James Ley, a critic I have come to admire more and more for the unerring way he can remain engaging and lucid while working with abstruse ideas, not to mention his willingness to lay about him with the jawbone of an ass if he thinks the occasion demands it, has reviewed this novel at more length in Australian Book Review, where with the extra space he has been able to write more reflectively; the image I have is of spreading ripples in a pond. There's never space for that kind of leisurely expansion of ideas in newspaper reviewing, though I was very glad to have a 12-1400 word limit, rather than the more usual 8-900, for my own review. One paragraph of James's in particular is a wonderful encapsulation of what's going on in Winton's writing generally, and pinpoints what he sees as a mismatch of content and mode:
What distinguishes Winton's recent work from a number of other writers with metaphysical leanings -- Flannery O'Connor, say, or Cormac McCarthy -- is that it does not try to evoke a palpable sense of evil ... characters are sometimes damaged and violent, but not irredeemably bad. "People are fools," observes Pikelet [the narrator-hero], "not monsters." This empathy can be double-edged when it is combined with Winton's visionary instincts.
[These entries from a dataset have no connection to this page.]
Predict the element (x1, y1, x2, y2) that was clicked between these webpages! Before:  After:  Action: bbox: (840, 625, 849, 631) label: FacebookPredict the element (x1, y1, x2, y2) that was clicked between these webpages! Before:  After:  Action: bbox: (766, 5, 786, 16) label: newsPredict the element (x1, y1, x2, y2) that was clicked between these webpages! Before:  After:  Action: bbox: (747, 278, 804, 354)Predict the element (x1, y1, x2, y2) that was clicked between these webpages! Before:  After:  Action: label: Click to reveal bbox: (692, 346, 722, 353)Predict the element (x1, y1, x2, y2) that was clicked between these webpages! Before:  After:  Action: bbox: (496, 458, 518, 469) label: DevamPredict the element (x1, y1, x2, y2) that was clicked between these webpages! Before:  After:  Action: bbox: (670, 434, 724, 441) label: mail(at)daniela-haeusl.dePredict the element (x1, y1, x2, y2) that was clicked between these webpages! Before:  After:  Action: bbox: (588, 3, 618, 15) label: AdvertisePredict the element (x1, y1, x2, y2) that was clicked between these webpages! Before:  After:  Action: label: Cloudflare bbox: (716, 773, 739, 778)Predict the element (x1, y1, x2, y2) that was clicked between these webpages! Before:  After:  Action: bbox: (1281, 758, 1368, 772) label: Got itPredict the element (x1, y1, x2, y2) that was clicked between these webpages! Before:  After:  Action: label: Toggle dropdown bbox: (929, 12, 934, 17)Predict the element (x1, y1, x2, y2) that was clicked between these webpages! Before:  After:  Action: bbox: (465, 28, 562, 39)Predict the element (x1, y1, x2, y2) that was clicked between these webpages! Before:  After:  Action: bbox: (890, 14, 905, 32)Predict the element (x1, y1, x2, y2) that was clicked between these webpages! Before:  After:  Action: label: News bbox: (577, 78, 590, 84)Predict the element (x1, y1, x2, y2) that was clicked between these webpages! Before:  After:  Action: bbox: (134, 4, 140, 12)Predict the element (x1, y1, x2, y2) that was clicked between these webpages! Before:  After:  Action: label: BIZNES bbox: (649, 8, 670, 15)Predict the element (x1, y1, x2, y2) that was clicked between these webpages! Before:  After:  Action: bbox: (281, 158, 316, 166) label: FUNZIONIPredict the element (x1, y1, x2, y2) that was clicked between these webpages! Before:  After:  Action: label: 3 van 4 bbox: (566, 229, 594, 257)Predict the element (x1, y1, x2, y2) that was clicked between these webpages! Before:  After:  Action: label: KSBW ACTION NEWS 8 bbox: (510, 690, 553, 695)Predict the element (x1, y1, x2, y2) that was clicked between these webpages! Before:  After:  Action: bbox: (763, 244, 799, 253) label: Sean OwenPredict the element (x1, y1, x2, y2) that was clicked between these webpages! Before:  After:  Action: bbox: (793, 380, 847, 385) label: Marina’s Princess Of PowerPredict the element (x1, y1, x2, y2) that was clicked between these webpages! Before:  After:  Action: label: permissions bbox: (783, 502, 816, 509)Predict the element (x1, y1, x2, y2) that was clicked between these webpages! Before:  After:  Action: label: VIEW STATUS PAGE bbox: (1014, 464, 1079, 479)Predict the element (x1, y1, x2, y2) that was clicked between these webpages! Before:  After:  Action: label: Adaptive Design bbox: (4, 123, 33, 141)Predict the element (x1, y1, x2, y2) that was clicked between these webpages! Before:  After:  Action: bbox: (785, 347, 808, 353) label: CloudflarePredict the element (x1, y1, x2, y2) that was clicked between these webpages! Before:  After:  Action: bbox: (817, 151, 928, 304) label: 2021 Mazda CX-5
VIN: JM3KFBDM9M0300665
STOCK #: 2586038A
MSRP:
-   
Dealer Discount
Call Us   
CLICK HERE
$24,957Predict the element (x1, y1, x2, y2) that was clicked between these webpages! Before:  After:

There is a generous humanity, an exultation of the ordinary, informing the celebratory domestic scenes of Cloudstreet ... But it is also why a self-consciously dark book like The Turning can seem dour and mean rather than tragic. Its air of fatalism appears confected and tendentious, because Winton is a high symbolist working in a realist mode. [My emphasis.] The same element that elevates his best writing can encumber it: meaning is forced upon his characters whether they like it or not.
Now that bolded clause is the most insightful thing I have ever read about Winton's work and it explains to me exactly why I have never been fully comfortable with it. I would have paid the cover price of ABR to read that paragraph alone. As it is, there is some fabulous other stuff in this particularly good (and, if I am not mistaken, unusually fat) May issue, beginning with a review essay by J.M. Coetzee on Fredric Jameson's The Modernist Papers that asks what is for those of us who have spent a goodly part of our lives in university English departments -- and that includes Jameson, Coetzee and me -- a very scary question:
... it is not hard to come up with materialist explanations ... for why there should have been a shake-up in literary fashion in and after the 1960s. What is not so obvious, what we need the assistance of the historian to understand, is why departments of English, in which overwhelmingly monoglot bodies of students gathered to read products of fancy written in their mother tongue, were ever called on to act as an accrediting agency for entry into the middle class.
Why indeed, she asked as she mentally rewrote a bit of her hypothetical autobiography. There's also an insightful and fair-minded but intermittently tart review of Helen Garner's The Spare Room by ABR editor Peter Rose (full text online at that ABR link), and a review of the Tony-Jones-edited collection The Best Australian Political Writing 2008. Other highlights include reviews of Marilyn Lake and Henry Reynolds' Drawing the Global Colour Line, which is one of the few books I've bought in the last few weeks, of Joan London's new novel The Good Parents (also fully readable online), and of The Rest is Noise: Listening to the Twentieth Century by one of my favourite bloggers, the brilliant New Yorker music critic Alex Ross.
There's also a lengthy continuation in the letters page of an increasingly unseemly wrangle between rival biographers and their supporters over whether or not Martin Boyd's death was suicide. Given that most people die of being themselves in any case, surely the line -- that distinction between suicide and whatever the other thing is -- is often greyer and fuzzier than most people are prepared to admit in any case. Martin Boyd was a unique figure in Australian literary history and part of a unique family in its cultural history, and the manner of his death is not one of the important things about his life. Let him rest in peace.